Question

The equivalent weights of $$\mathrm{KMnO}_{4}$$ in an acidic, a neutral and a strong alkaline medium respectively are $$(\mathrm{M}=$$ molecular weight $$)$$(a) $$\mathrm{M} / 5, \mathrm{M} / 2, \mathrm{M}$$(b) $$\mathrm{M} / 5, \mathrm{M} / 3, \mathrm{M} / 2$$(c) $$\mathrm{M} / 5, \mathrm{M} / 3, \mathrm{M}$$(d) $$\mathrm{M} / 3, \mathrm{M}, \mathrm{M} / 5$$

Answer

**step1 Understand the Concept of Equivalent Weight in Redox Reactions**

The equivalent weight of a substance in a redox (reduction-oxidation) reaction is determined by dividing its molecular weight (M) by the number of electrons it gains or loses during the reaction. This number of electrons is often called the n-factor or valence factor. For potassium permanganate (KMnO4), the manganese (Mn) atom changes its oxidation state by gaining electrons in different chemical environments.

$$\text{Equivalent Weight} = \frac{\text{Molecular Weight (M)}}{\text{n-factor}}$$

**step2 Determine the Equivalent Weight in Acidic Medium**

In an acidic medium, potassium permanganate (KMnO4) acts as a strong oxidizing agent. The manganese (Mn) in KMnO4 has an oxidation state of +7. During the reaction in an acidic solution, Mn is reduced to manganese(II) ion (Mn2+), where its oxidation state is +2.

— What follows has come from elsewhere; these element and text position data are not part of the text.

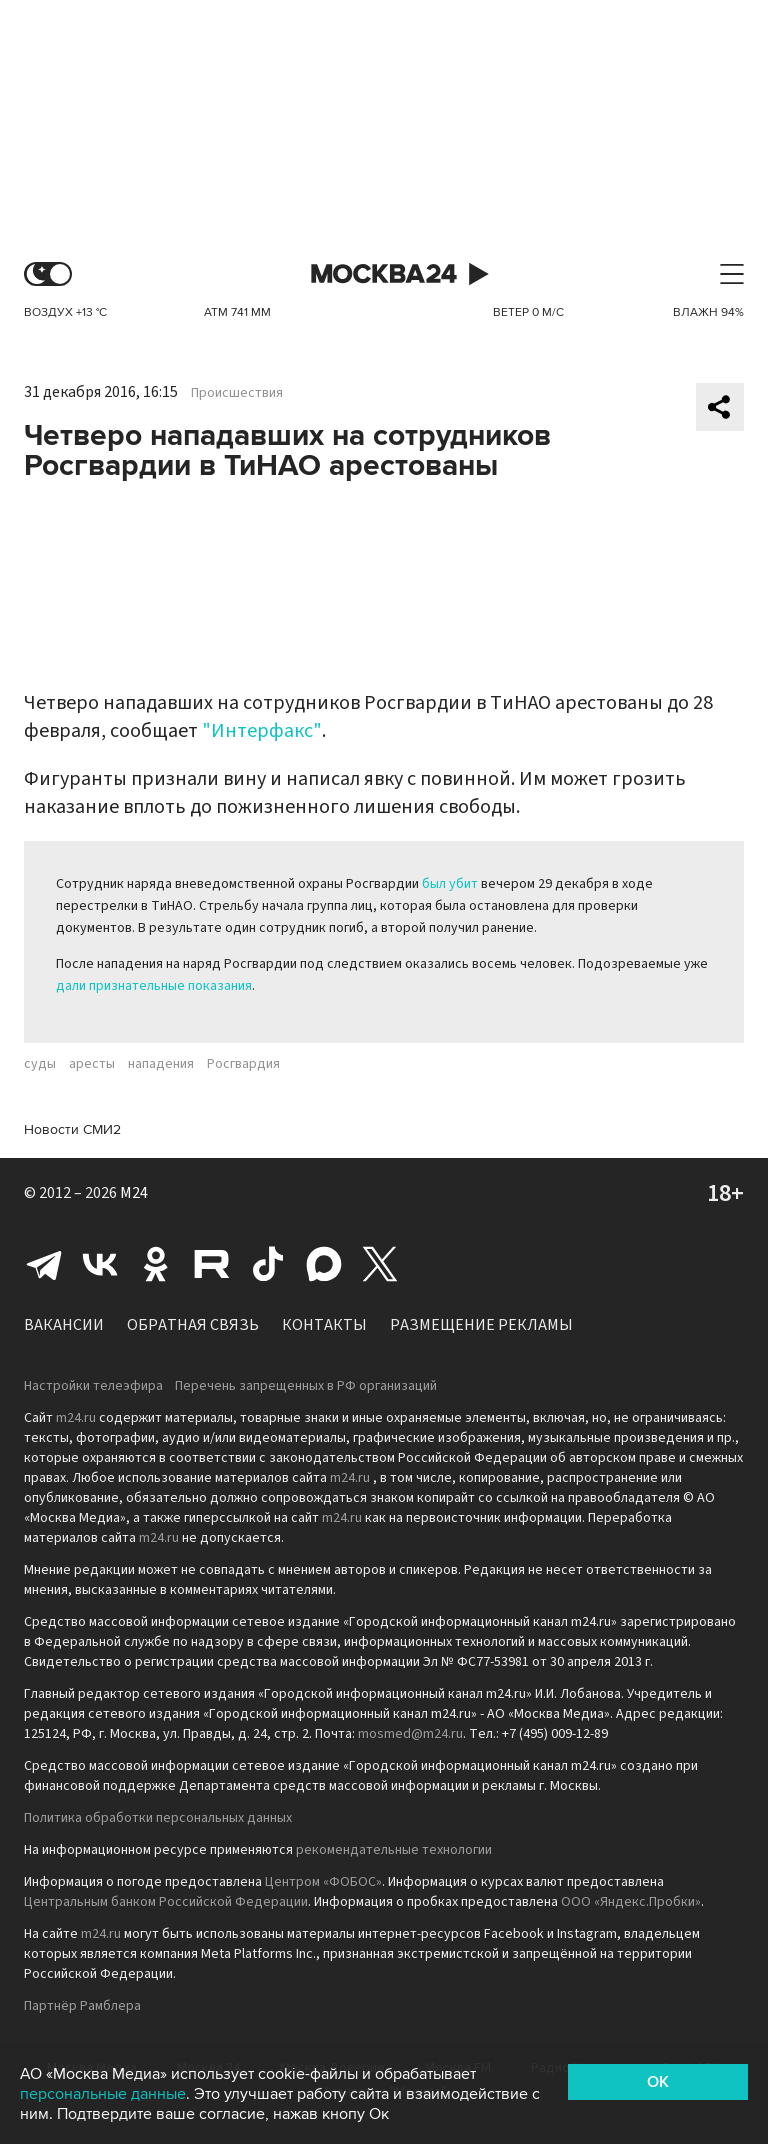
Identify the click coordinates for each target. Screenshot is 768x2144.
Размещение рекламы (481, 1325)
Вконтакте (100, 1264)
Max (324, 1264)
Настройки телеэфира (93, 1386)
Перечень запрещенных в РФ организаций (306, 1386)
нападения (161, 1064)
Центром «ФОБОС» (323, 1882)
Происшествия (237, 393)
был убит (450, 884)
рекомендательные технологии (394, 1850)
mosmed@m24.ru (410, 1734)
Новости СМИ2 (72, 1129)
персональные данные (103, 2094)
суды (40, 1064)
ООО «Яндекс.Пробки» (631, 1902)
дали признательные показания (154, 986)
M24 (134, 1193)
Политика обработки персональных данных (158, 1818)
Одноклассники (156, 1264)
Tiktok (268, 1264)
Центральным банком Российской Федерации (166, 1902)
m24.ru (76, 1418)
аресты (92, 1064)
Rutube (212, 1264)
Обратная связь (193, 1325)
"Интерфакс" (262, 731)
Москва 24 (384, 274)
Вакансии (64, 1325)
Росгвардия (243, 1064)
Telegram (44, 1264)
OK (658, 2082)
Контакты (324, 1325)
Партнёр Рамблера (82, 2006)
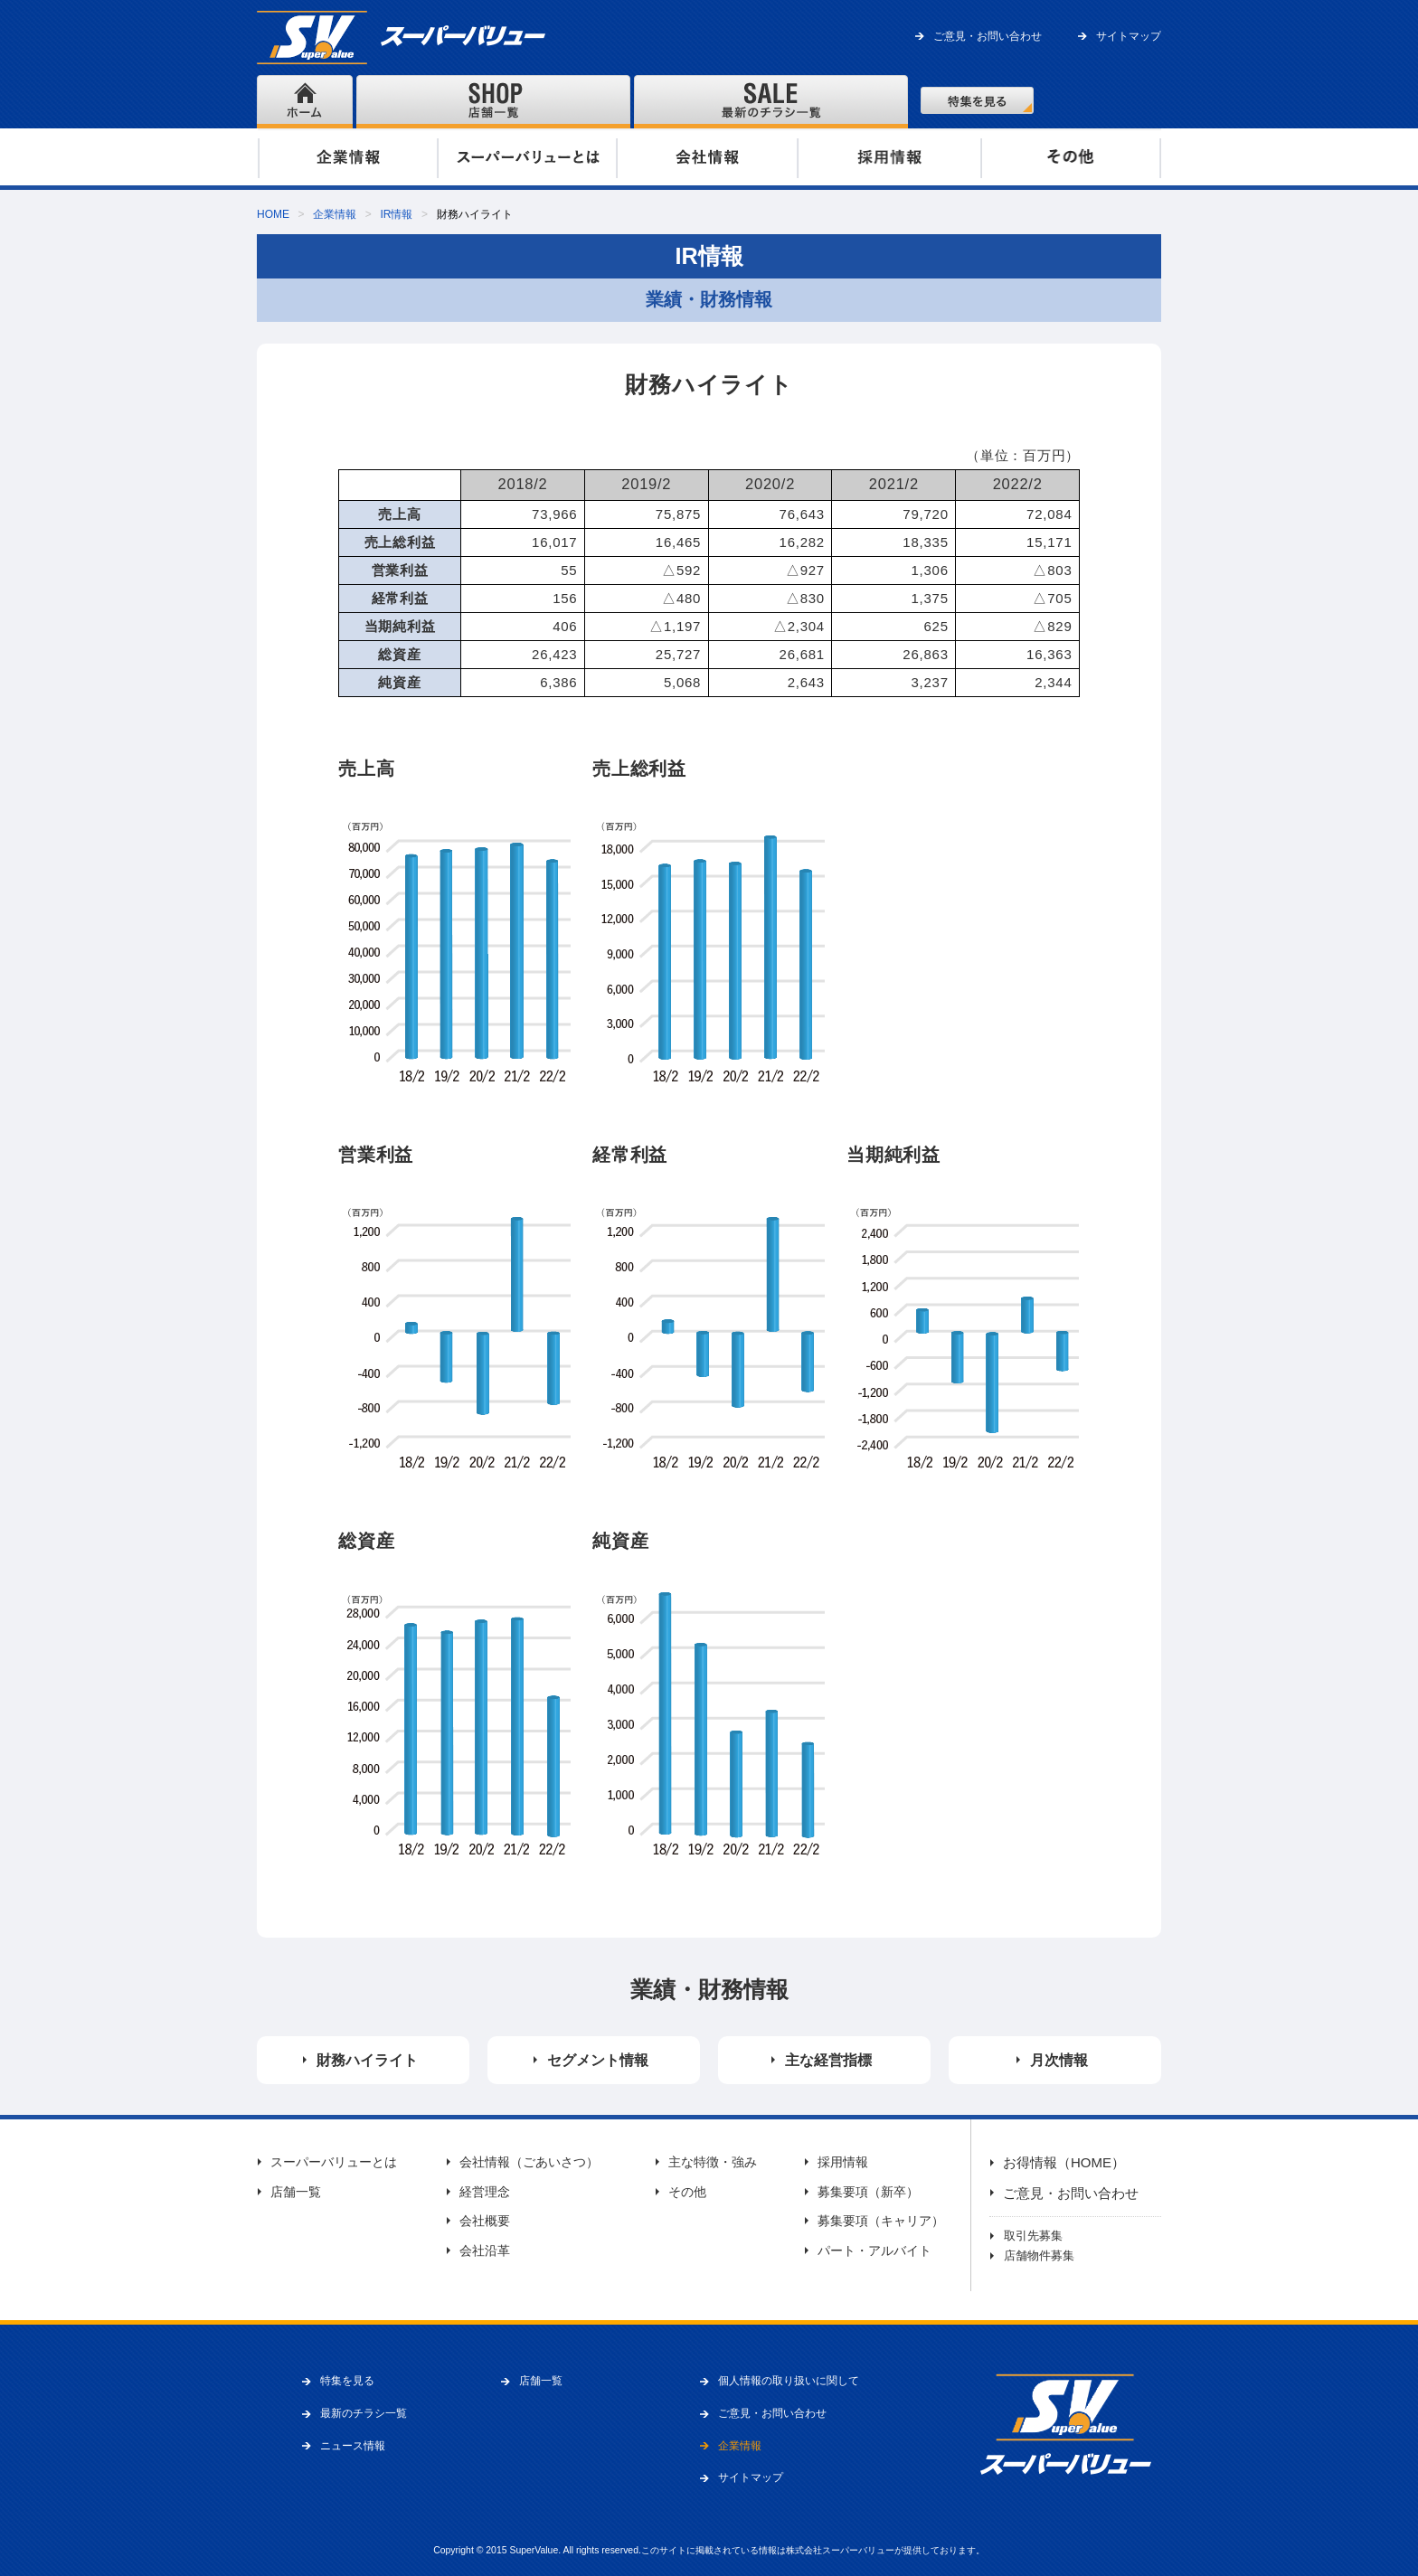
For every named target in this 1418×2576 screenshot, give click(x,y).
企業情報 (334, 214)
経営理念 (484, 2191)
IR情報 (396, 214)
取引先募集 (1033, 2235)
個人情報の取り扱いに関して (788, 2380)
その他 (687, 2191)
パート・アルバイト (874, 2250)
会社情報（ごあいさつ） (529, 2162)
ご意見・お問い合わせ (987, 36)
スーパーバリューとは (333, 2162)
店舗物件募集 (1039, 2255)
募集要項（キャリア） (881, 2220)
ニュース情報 (352, 2445)
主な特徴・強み (712, 2162)
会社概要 (484, 2220)
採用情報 (843, 2162)
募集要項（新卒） (868, 2191)
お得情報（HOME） (1064, 2162)
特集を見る (347, 2380)
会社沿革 (484, 2250)
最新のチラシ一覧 (363, 2413)
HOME (273, 214)
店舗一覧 (295, 2191)
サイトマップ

To find the number of electrons gained (n-factor), we calculate the change in the oxidation state of Mn:

$$\text{n-factor} = \text{Initial Oxidation State} - \text{Final Oxidation State}$$

$$\text{n-factor} = +7 - (+2) = 5$$

Since 5 electrons are gained, the equivalent weight of KMnO4 in an acidic medium is:

$$\text{Equivalent Weight (acidic)} = \frac{\mathrm{M}}{5}$$

**step3 Determine the Equivalent Weight in Neutral Medium**

In a neutral medium (or weakly alkaline/acidic), potassium permanganate (KMnO4) is reduced to manganese dioxide (MnO2). The manganese (Mn) in MnO2 has an oxidation state of +4.

The number of electrons gained (n-factor) is calculated by the change in oxidation state:

$$\text{n-factor} = \text{Initial Oxidation State} - \text{Final Oxidation State}$$

$$\text{n-factor} = +7 - (+4) = 3$$

Since 3 electrons are gained, the equivalent weight of KMnO4 in a neutral medium is:

$$\text{Equivalent Weight (neutral)} = \frac{\mathrm{M}}{3}$$

**step4 Determine the Equivalent Weight in Strong Alkaline Medium**

In a strong alkaline medium, potassium permanganate (KMnO4) is reduced to the manganate ion (MnO4^2-). The manganese (Mn) in MnO4^2- has an oxidation state of +6.

The number of electrons gained (n-factor) is calculated by the change in oxidation state:

$$\text{n-factor} = \text{Initial Oxidation State} - \text{Final Oxidation State}$$

$$\text{n-factor} = +7 - (+6) = 1$$

Since 1 electron is gained, the equivalent weight of KMnO4 in a strong alkaline medium is:

$$\text{Equivalent Weight (strong alkaline)} = \frac{\mathrm{M}}{1} = \mathrm{M}$$

**step5 Compare the Results with the Given Options**

Based on our calculations, the equivalent weights of KMnO4 in acidic, neutral, and strong alkaline mediums are M/5, M/3, and M respectively. We will now compare these results with the given options to find the correct one.

Calculated values:

Acidic medium: M/5

Neutral medium: M/3

Strong alkaline medium: M

Comparing with the options:

(a) M/5, M/2, M

(b) M/5, M/3, M/2

(c) M/5, M/3, M

(d) M/3, M, M/5

Our calculated values match option (c).